[PROBLEM STATEMENT] Copy the data from its very first line through the line containing "pyautogui.click(x=53, y=206)", including that line, and reproduce every line without any change.

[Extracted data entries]
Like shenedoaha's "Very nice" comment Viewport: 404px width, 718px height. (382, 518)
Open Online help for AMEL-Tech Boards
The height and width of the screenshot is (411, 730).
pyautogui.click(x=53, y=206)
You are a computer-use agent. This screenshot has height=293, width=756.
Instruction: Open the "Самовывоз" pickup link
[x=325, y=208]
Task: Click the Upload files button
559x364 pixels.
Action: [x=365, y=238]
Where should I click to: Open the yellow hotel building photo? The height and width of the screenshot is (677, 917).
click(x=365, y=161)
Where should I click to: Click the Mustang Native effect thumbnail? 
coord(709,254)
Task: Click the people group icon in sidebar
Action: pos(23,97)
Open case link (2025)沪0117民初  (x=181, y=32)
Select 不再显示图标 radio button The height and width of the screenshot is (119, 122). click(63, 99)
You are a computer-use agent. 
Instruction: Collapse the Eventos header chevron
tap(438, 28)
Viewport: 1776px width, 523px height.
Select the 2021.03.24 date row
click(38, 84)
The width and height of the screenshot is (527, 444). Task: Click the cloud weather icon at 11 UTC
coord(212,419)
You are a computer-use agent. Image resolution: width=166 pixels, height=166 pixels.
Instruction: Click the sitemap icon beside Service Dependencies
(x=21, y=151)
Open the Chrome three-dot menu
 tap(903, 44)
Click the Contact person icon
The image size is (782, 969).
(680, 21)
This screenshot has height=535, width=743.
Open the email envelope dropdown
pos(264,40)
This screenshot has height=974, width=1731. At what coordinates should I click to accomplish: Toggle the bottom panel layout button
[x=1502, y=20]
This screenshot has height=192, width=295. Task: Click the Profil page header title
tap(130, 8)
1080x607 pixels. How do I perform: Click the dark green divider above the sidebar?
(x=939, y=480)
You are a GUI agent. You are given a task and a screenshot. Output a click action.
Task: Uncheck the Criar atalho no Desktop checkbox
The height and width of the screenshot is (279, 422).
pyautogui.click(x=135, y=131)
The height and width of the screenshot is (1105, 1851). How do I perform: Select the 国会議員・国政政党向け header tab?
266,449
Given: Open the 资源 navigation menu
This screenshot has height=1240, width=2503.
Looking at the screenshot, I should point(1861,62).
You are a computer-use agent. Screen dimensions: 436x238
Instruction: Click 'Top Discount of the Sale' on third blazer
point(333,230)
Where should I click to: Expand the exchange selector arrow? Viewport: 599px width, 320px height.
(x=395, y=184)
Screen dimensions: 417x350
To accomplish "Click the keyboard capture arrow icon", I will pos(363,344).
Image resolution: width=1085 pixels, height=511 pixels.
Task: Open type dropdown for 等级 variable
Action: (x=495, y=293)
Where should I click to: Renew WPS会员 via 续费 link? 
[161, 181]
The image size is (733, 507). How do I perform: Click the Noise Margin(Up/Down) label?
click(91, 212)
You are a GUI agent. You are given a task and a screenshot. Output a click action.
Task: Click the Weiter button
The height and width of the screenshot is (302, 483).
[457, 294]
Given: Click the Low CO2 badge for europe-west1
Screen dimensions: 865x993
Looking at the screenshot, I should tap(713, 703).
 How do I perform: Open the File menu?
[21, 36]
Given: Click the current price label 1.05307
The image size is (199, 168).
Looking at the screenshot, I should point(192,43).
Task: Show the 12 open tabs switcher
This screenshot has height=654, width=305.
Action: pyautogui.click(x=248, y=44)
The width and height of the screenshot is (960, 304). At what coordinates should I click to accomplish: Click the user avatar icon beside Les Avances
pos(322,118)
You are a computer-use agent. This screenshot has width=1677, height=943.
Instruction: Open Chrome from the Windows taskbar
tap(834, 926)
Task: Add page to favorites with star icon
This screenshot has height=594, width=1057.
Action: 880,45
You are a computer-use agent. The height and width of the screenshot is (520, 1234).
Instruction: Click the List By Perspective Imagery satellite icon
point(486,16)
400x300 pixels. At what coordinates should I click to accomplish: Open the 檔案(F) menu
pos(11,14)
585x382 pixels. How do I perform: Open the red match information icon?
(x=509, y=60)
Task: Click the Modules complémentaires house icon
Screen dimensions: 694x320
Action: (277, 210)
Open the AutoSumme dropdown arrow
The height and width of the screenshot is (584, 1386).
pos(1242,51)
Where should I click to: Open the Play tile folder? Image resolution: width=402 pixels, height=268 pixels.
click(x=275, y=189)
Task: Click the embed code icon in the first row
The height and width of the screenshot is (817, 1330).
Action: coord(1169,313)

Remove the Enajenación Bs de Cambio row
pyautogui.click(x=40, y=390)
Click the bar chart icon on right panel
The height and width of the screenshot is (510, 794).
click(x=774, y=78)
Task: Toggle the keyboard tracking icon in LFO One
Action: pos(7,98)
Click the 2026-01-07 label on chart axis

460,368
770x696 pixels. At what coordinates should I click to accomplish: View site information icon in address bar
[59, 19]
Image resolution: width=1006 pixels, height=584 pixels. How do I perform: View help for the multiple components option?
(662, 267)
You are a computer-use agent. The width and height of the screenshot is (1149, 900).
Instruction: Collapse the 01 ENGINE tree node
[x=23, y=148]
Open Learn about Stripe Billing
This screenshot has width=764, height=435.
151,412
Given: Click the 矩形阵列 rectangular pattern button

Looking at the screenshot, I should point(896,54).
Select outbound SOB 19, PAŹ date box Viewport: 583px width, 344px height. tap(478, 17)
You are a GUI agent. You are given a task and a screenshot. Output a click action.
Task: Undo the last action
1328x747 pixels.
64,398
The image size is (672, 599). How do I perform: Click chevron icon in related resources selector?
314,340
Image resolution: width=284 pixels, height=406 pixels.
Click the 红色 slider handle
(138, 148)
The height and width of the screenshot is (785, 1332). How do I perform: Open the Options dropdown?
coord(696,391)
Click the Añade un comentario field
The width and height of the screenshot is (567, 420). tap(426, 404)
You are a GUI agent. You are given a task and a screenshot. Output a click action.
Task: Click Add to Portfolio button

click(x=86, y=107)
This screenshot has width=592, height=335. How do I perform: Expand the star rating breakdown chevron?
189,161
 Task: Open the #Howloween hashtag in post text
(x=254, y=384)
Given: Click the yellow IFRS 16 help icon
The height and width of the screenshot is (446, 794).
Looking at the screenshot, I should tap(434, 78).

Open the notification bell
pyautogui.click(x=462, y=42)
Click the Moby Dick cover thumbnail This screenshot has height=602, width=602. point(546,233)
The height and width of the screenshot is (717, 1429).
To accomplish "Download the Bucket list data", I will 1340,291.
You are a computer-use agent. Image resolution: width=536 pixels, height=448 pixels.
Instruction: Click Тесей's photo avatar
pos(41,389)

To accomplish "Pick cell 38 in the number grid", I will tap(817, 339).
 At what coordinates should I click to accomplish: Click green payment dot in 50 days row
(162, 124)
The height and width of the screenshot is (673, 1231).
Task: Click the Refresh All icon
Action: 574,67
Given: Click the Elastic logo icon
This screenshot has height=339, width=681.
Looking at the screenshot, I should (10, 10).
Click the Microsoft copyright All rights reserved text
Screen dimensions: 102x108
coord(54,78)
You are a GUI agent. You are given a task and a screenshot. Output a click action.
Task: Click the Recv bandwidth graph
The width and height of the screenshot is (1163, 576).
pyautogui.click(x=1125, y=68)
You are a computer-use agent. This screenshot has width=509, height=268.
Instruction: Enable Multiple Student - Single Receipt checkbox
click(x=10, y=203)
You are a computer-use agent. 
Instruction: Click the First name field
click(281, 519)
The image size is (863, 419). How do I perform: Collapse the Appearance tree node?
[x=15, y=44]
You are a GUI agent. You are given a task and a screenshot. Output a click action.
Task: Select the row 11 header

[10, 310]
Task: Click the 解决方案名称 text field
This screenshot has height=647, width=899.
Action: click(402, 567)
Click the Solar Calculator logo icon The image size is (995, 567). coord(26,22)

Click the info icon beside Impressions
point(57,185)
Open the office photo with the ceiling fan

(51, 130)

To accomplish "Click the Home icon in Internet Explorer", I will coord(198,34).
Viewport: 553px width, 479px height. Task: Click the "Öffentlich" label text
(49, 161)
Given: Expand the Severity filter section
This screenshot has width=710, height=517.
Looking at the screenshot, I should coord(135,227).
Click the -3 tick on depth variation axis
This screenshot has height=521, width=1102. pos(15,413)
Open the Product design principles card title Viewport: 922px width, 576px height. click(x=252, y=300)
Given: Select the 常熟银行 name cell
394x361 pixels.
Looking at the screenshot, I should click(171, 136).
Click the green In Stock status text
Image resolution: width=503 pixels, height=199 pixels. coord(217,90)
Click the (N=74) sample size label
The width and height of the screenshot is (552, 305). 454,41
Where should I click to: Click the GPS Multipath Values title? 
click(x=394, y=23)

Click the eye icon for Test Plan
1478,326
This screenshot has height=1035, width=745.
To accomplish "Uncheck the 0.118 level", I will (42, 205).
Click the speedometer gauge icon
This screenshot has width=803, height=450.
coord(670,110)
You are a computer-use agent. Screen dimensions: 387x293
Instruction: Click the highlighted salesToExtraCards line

[EXERCISE OUTPUT]
Like shenedoaha's "Very nice" comment Viewport: 404px width, 718px height. (382, 518)
Open Online help for AMEL-Tech Boards
The height and width of the screenshot is (411, 730).
pyautogui.click(x=53, y=206)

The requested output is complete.